ACS Spring 2023

Unifying Molecular and Textual Representations via Multi-task Language Modelling


Neural language models have achieved impressive results in various natural language understanding and generation tasks. Recently, advances in language models have been successfully transferred to the chemical domain, proposing generative modeling solutions to classical problems from molecular design to synthesis planning. These new methods have shown potential for optimizing chemical laboratory operations, initiating a new era of data-driven automation in scientific discovery. However, despite these recent successes, specialized models for each chemical task are typically needed, requiring problem-specific fine-tuning and neglecting tasks' dependencies. However, the lack of a unified representation between the information expressed in natural language and chemical representations is the main limiting factor in the interaction between humans and the models. Inspired by recent advances in generative transfer learning, we explore a multi-task language model that can tackle a large variety of tasks in the chemical and natural language domains. We rely on mono-domain, frozen encoder models and jointly fine-tune a decoder on multiple domains. In doing so, we relieve the cross-domain training from computationally expensive, data-hungry pretraining, leveraging the power of language models trained on unstructured data. Furthermore, we apply multi-task learning to increase model expressivity and information sharing between modalities.
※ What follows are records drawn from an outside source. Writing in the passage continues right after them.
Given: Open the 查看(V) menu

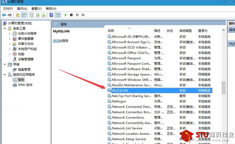Looking at the screenshot, I should [36, 9].
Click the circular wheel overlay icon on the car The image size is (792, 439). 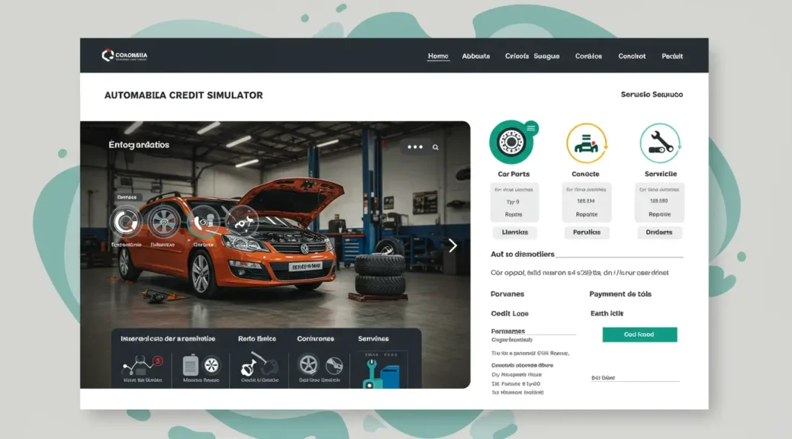[x=163, y=222]
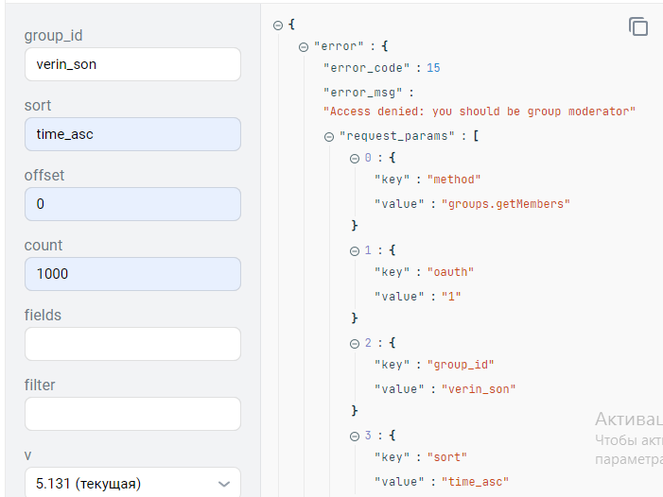Collapse request_params item 0
Image resolution: width=663 pixels, height=497 pixels.
pyautogui.click(x=355, y=159)
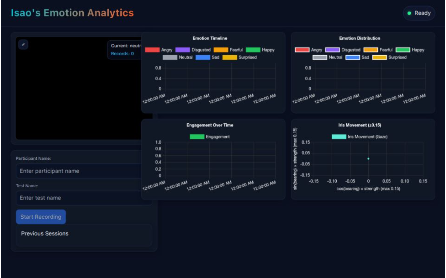Click the Isao's Emotion Analytics title
The width and height of the screenshot is (446, 278).
click(x=72, y=13)
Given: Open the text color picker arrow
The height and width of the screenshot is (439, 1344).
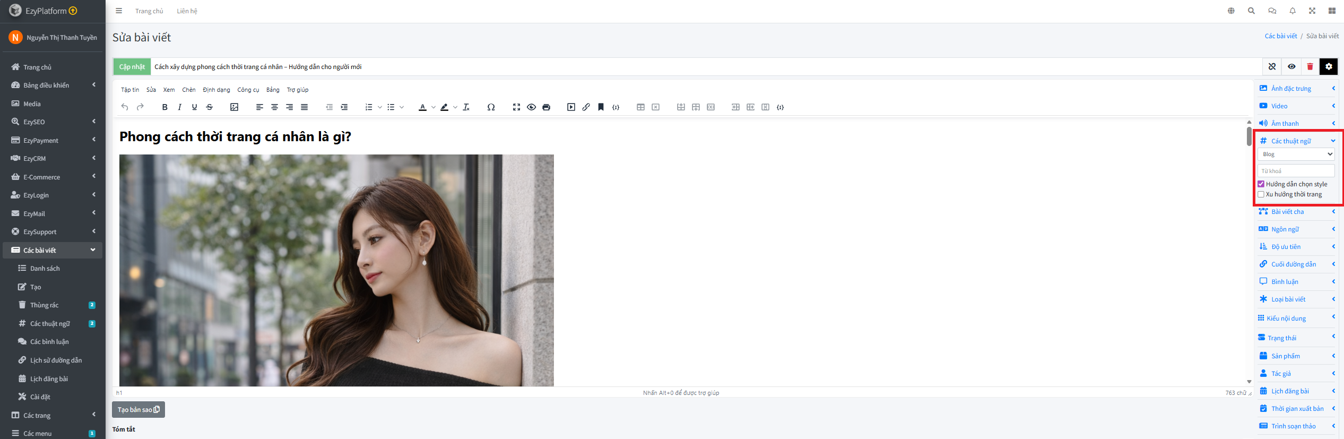Looking at the screenshot, I should click(x=433, y=107).
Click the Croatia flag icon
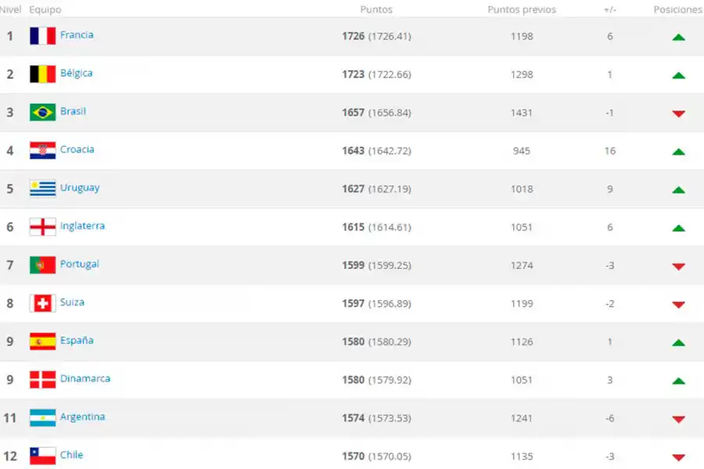704x469 pixels. pos(41,150)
In this way, our model handles chemical and natural language concurrently and can solve numerous chemical and natural language-based tasks using a single set of weights. We quantitatively evaluate our method against state-of-the-art baselines, exploring different strategies to adapt and fine-tune cross-domain language models. Our work paves the way for robust and efficient language models accelerating discovery in physical sciences. Our model, leveraging large, pre-trained single-domain models, can effectively solve language tasks and chemical tasks (forward reaction, retrosynthesis), cross-domain tasks (paragraph to molecule - text conditioned de novo generation; molecule to paragraph - molecular captioning), and language tasks (conditional text generation/completion).